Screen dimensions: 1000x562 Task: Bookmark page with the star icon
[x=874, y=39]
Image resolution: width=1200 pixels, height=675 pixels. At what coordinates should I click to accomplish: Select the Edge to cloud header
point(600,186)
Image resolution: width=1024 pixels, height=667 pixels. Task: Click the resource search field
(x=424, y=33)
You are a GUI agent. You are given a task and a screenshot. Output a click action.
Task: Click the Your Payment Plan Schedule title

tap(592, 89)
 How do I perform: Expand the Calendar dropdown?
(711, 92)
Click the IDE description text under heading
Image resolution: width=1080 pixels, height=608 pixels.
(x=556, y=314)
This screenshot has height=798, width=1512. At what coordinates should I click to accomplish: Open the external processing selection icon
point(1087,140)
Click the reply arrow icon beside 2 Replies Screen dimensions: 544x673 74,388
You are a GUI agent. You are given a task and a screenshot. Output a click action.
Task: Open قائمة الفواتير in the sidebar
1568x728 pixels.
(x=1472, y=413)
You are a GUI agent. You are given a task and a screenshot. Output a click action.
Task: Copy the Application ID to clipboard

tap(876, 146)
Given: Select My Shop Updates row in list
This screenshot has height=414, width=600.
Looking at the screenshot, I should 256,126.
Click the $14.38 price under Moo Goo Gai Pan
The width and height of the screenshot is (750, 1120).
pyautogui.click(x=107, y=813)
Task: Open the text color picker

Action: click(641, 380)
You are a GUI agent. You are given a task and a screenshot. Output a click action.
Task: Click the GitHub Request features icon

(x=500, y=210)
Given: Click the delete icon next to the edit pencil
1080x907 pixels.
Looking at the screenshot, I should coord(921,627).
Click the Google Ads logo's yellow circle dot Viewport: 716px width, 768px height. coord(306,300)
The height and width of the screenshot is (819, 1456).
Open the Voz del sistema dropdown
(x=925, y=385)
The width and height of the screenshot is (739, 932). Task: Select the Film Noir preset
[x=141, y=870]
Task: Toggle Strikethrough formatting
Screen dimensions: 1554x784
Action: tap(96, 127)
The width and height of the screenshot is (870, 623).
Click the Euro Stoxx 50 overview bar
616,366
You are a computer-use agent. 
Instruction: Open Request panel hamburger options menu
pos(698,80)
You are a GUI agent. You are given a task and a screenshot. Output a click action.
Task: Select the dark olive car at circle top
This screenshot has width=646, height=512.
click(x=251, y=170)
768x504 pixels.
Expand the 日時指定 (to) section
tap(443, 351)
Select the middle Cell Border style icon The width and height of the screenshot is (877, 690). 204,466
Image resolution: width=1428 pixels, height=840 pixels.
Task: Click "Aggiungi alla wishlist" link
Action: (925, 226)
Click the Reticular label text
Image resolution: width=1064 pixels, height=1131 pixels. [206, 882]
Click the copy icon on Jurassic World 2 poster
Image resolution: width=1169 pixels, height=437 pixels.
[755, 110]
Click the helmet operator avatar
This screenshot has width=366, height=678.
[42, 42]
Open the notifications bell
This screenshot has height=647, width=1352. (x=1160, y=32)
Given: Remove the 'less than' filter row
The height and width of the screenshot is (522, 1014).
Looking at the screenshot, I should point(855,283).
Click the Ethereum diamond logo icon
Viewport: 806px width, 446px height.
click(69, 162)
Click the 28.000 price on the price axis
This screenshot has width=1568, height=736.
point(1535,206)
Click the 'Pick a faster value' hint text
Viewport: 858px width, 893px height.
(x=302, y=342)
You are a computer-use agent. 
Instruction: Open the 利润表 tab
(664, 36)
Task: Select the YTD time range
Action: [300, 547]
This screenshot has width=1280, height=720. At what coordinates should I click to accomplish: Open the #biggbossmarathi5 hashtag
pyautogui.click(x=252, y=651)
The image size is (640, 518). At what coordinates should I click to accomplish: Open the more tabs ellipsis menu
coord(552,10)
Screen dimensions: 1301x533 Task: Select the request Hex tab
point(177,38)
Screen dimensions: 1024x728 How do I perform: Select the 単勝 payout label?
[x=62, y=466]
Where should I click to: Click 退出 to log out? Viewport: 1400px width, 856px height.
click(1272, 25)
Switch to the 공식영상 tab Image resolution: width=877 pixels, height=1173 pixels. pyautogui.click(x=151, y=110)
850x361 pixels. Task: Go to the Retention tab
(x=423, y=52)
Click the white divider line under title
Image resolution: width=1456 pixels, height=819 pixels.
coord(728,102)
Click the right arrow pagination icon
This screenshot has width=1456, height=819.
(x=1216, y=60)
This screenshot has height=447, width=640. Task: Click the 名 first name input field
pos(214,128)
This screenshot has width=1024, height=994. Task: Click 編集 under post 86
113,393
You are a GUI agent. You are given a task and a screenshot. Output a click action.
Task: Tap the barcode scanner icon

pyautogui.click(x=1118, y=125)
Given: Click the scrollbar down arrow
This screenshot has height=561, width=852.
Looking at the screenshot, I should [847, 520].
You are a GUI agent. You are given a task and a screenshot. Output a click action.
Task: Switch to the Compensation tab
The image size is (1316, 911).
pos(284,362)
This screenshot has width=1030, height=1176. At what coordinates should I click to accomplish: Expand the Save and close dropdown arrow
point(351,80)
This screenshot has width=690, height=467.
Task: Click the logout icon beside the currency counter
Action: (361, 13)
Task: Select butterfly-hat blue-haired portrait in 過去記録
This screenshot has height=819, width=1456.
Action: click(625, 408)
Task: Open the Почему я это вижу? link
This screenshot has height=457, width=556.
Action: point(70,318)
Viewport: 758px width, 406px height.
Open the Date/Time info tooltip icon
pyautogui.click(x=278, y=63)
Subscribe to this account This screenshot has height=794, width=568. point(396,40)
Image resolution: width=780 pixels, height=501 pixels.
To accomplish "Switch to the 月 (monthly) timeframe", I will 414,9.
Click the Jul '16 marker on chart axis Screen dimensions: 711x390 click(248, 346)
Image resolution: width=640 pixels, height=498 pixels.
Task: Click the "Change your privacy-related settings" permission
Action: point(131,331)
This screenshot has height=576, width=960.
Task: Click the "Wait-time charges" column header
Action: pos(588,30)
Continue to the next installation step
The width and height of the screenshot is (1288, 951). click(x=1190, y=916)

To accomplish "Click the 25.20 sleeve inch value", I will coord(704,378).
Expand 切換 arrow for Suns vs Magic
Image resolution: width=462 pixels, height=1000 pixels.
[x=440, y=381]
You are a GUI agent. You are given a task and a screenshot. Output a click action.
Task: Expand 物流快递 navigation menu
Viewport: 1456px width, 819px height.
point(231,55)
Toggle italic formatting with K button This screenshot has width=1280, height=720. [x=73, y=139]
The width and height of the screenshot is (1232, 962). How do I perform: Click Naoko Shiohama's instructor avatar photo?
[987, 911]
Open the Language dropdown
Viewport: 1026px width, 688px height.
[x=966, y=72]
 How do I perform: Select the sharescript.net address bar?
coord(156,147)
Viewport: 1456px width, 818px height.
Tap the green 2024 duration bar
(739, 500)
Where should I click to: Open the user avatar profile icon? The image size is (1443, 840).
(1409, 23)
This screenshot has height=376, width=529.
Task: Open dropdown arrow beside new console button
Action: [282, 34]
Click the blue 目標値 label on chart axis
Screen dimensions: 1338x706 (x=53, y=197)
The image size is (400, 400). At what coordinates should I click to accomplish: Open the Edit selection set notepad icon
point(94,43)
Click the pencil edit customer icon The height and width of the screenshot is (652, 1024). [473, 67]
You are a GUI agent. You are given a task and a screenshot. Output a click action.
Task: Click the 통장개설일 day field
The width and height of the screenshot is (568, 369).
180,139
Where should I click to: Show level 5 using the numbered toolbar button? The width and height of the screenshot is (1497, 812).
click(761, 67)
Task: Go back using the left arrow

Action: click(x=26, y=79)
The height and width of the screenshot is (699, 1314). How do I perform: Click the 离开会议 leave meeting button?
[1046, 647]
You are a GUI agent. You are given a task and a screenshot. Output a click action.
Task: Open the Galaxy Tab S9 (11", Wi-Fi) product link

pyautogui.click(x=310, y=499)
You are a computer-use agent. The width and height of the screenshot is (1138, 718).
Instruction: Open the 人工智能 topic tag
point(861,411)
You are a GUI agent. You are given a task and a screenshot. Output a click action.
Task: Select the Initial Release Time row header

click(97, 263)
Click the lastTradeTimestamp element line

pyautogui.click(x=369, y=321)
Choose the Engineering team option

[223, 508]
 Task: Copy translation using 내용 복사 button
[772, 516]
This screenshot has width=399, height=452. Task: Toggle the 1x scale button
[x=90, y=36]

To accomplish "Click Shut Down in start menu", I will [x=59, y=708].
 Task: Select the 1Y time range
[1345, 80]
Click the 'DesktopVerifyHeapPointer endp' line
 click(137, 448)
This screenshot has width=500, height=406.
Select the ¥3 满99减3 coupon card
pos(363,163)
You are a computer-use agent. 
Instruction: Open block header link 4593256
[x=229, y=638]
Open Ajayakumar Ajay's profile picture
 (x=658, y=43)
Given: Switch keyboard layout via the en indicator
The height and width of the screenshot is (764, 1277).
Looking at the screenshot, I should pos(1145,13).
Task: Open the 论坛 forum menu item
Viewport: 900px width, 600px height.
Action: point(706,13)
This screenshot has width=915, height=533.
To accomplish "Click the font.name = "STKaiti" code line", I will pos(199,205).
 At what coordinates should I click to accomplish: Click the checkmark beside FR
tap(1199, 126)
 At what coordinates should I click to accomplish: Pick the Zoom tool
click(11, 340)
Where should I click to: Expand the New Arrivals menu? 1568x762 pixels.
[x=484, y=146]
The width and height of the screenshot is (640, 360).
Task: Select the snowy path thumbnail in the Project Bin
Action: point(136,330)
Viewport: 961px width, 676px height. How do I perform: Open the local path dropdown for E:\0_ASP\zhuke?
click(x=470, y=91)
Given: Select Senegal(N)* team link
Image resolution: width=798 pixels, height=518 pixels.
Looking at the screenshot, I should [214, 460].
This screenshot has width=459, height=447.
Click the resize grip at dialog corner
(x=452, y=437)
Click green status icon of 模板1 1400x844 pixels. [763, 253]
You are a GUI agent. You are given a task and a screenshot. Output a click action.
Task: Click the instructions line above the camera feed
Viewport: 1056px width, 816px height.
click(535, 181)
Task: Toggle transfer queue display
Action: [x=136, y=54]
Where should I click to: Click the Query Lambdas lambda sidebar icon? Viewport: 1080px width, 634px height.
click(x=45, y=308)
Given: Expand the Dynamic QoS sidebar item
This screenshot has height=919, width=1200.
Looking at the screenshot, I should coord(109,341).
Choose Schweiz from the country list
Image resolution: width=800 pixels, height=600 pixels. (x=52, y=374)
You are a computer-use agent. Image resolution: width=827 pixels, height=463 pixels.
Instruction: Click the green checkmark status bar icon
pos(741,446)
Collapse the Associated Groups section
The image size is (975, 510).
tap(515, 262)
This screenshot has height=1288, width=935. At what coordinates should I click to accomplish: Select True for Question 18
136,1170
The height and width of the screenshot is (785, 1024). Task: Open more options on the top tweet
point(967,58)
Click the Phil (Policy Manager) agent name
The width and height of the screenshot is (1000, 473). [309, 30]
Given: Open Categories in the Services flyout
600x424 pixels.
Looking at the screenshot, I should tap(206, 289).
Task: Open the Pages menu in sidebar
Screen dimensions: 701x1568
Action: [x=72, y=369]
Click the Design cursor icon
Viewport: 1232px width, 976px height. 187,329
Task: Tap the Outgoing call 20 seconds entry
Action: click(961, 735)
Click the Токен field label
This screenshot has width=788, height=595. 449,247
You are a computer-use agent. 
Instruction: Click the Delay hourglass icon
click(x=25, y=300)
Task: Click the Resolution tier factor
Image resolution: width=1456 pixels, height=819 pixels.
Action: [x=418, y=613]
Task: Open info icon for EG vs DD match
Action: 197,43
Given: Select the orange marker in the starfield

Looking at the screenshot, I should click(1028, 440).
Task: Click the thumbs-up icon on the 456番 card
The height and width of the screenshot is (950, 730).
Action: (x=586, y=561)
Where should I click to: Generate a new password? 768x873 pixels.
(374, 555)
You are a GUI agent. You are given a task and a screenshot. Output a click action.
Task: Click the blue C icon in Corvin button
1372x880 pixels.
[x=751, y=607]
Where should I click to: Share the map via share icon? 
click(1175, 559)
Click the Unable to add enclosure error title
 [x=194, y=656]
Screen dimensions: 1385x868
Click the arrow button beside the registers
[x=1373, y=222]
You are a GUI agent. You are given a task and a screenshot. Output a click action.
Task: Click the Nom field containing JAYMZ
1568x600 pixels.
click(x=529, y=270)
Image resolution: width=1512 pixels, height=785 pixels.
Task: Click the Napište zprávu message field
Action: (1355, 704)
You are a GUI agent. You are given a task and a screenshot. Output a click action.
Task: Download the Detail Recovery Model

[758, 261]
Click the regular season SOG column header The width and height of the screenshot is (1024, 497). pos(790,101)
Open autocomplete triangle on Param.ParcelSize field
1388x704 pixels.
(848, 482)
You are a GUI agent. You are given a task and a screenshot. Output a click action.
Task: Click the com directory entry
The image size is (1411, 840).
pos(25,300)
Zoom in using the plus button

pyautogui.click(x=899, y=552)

----------

* **TO DO**: The required output is the stretch of entries above from the line containing "1080x907 pixels." through the line containing "Click the 'Pick a faster value' hint text", reproduced exactly.

* **OUTPUT**:
1080x907 pixels.
Looking at the screenshot, I should coord(921,627).
Click the Google Ads logo's yellow circle dot Viewport: 716px width, 768px height. coord(306,300)
The height and width of the screenshot is (819, 1456).
Open the Voz del sistema dropdown
(x=925, y=385)
The width and height of the screenshot is (739, 932). Task: Select the Film Noir preset
[x=141, y=870]
Task: Toggle Strikethrough formatting
Screen dimensions: 1554x784
Action: tap(96, 127)
The width and height of the screenshot is (870, 623).
Click the Euro Stoxx 50 overview bar
616,366
You are a computer-use agent. 
Instruction: Open Request panel hamburger options menu
pos(698,80)
You are a GUI agent. You are given a task and a screenshot. Output a click action.
Task: Select the dark olive car at circle top
This screenshot has width=646, height=512.
click(x=251, y=170)
768x504 pixels.
Expand the 日時指定 (to) section
tap(443, 351)
Select the middle Cell Border style icon The width and height of the screenshot is (877, 690). 204,466
Image resolution: width=1428 pixels, height=840 pixels.
Task: Click "Aggiungi alla wishlist" link
Action: (925, 226)
Click the Reticular label text
Image resolution: width=1064 pixels, height=1131 pixels. [206, 882]
Click the copy icon on Jurassic World 2 poster
Image resolution: width=1169 pixels, height=437 pixels.
[755, 110]
Click the helmet operator avatar
This screenshot has width=366, height=678.
[42, 42]
Open the notifications bell
This screenshot has height=647, width=1352. (x=1160, y=32)
Given: Remove the 'less than' filter row
The height and width of the screenshot is (522, 1014).
Looking at the screenshot, I should point(855,283).
Click the Ethereum diamond logo icon
Viewport: 806px width, 446px height.
click(69, 162)
Click the 28.000 price on the price axis
This screenshot has width=1568, height=736.
point(1535,206)
Click the 'Pick a faster value' hint text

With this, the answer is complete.